Plot Holes and Character Development

Last Tuesday, my WIP was put to the readers’ test. Now that the dust has cleared, and the flurry of emotion settled, I see that some of the feedback I received points to key structural problems in my story: plot holes and character development.

I’m not surprised that my main character lacks depth and definition in many areas. I’m still in the early drafts (as a good writing friend reminded me). But, a recent post this week on Jason Black’s Plot to Punctuation blog (“What potholes can teach you about plot holes”) brought to my attention how underdeveloped characters negatively affect plot.

Jason Black talks about two kinds of plot holes: strange actions and strange inactions.

A “strange action” is when a character does something that makes no sense to the reader. A “strange inaction” means just the opposite: the character sits, unaffected, and doesn’t take action when the reader expects they will. The reader asks, “Why?” She might say, “What the heck?” She might even put the book down.

Those kinds of questions, Jason Black suggests, are clear signs that a story contains plot holes.
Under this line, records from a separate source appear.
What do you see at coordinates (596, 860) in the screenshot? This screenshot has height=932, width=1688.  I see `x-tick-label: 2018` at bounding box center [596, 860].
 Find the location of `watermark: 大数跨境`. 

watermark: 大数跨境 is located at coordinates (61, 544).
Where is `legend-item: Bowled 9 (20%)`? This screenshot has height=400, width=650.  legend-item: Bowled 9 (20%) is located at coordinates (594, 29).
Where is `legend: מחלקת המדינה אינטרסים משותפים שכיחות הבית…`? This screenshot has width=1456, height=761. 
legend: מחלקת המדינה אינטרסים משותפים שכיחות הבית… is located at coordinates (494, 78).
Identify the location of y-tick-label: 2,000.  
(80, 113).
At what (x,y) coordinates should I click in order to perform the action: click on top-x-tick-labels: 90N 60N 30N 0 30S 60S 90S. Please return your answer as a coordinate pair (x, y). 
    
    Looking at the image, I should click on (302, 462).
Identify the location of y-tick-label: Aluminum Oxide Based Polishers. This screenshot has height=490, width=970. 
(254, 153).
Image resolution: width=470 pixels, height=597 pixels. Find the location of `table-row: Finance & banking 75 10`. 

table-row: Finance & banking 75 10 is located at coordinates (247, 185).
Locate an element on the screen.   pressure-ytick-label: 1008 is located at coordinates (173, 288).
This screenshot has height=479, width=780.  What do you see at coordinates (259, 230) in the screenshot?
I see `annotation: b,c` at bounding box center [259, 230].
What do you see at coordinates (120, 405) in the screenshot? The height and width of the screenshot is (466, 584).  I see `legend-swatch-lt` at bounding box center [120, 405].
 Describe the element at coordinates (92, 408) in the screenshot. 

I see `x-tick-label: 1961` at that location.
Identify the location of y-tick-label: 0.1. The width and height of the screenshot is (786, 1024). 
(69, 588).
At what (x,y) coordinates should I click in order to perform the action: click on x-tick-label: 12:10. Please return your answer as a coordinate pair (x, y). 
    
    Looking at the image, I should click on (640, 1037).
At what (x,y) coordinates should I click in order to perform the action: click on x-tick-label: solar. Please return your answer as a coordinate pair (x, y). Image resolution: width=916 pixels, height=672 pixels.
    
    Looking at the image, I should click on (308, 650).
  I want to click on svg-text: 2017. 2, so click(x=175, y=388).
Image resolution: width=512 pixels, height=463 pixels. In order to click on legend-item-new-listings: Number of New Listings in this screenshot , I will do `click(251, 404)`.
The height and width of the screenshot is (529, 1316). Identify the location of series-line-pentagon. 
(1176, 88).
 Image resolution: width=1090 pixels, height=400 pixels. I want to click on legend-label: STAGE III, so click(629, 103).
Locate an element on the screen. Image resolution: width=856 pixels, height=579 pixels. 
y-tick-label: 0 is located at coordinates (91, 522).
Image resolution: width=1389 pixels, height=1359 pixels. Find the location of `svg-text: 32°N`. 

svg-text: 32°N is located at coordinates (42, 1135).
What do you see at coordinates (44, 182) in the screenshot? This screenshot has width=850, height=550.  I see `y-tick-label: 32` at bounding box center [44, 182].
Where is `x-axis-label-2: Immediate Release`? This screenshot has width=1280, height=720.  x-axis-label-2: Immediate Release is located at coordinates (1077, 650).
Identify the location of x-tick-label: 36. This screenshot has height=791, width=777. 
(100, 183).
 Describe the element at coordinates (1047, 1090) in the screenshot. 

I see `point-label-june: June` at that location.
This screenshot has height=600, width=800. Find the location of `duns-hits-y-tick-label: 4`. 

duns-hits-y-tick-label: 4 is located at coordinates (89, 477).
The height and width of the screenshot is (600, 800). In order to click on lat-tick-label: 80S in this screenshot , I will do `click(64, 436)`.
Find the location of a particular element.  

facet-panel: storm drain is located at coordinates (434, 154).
After I read Jason Black’s post, I remembered moments during my critique when readers asked why. They said they wanted to empathize with my main character but couldn’t. They said they couldn’t imagine my main character taking any action that might lead to her radical evolution suggested in my synopsis.

I couldn’t give a good answer to their questions on the spot. Later, I realized if I couldn’t explain the why’s or why not’s, I had an even more serious problem at hand: underdeveloped characters.

Of course, they haven’t read the whole manuscript, but their feedback began to make sense as I compared Jason Black’s post to Larry Brooks’s (from book on character development (The Three Dimensions of Character: Going Deep and Wide to Create Compelling Heroes and Villains).

In his book, Brooks introduces the first, second, and third dimensions of characters.

The first dimension equates to an “exterior landscape” of the character or – as Brooks puts it – the character’s “surface traits, quirks and habits.”

In my WIP, my main character has plenty of quirks and only a few surface traits, so I already had some revisions on my list. Then, I read this:

“…Newer writers [often] infuse their characters with all manner of quirks and kinks and little tics designed to make them either cool, weird or supposedly – best intentions – compelling. But if those quirks and kinks are all you offer the reader, in the hope that the reader will fill in all the blanks, then chances are you’ve created a one-dimensional character” (p. 17).

Oops. I did that. I created an odd woman as my main character but never explained why she was so odd.

The second dimension reveals the character’s “inner landscape,” the reasons why she does what she does.

“Glimpsing an inner landscape allows the reader to understand, which is the key to eliciting empathy – [and] the more [empathy] the reader feels, the more they’ll invest themselves in the reading experience” (p. 20).

That information about the second dimension suggests I need to create a slew of new scenes that will allow my main character to explain herself. Those explanations might come in the form of backstory or dialogue.

The third dimension gives real definition to the character through the character’s “decisions and behaviors” (p. 23). The reader understands the character’s core being at the beginning of the story, through the character arc, and at the end of the story when the character comes out a changed person.

As a new writer tackling my first novel, I jumped from exterior descriptions of a character to her actions and decisions. That only got me so far with the readers. Brooks makes a good point when he says, each layer – each dimension – of character works together “to create the most compelling, complex, frightening, endearing and empathetic character that you can” (p. 25).

If I neglect to write in even one of the three dimensions, the character falls flat and the plot begins to buckle.

Lesson learned. Now, I get down to business and dig deeper into my character’s psyche.



6 responses to “Plot Holes and Character Development

  1. Another one of those synergistic moments! I was just reading about characters being developed on three levels: physiological, sociological and psychological

    This was in the context of back story, but still, very similar to what you’re reading. The book I’m reading is How to Write a Damn Good novel.

    I’m glad you’re seeing your way through the critique!

    • Cathryn,

      I love those moments 🙂

      And, I like those three descriptions of character development, too. I’ll have to check out the book you’re reading.

      It did feel good to pull out what I needed from critique and see how it will help my story. Tackling plot holes and character development still overwhelms me every other time I think of it.

      But awareness and acceptance of the problem are the first two steps to moving on!

  2. Christi, nice reminders on creating real characters.

  3. Character development is one of my biggest writing problems. Thanks for the book titles! I will have to check them out. They sound very helpful.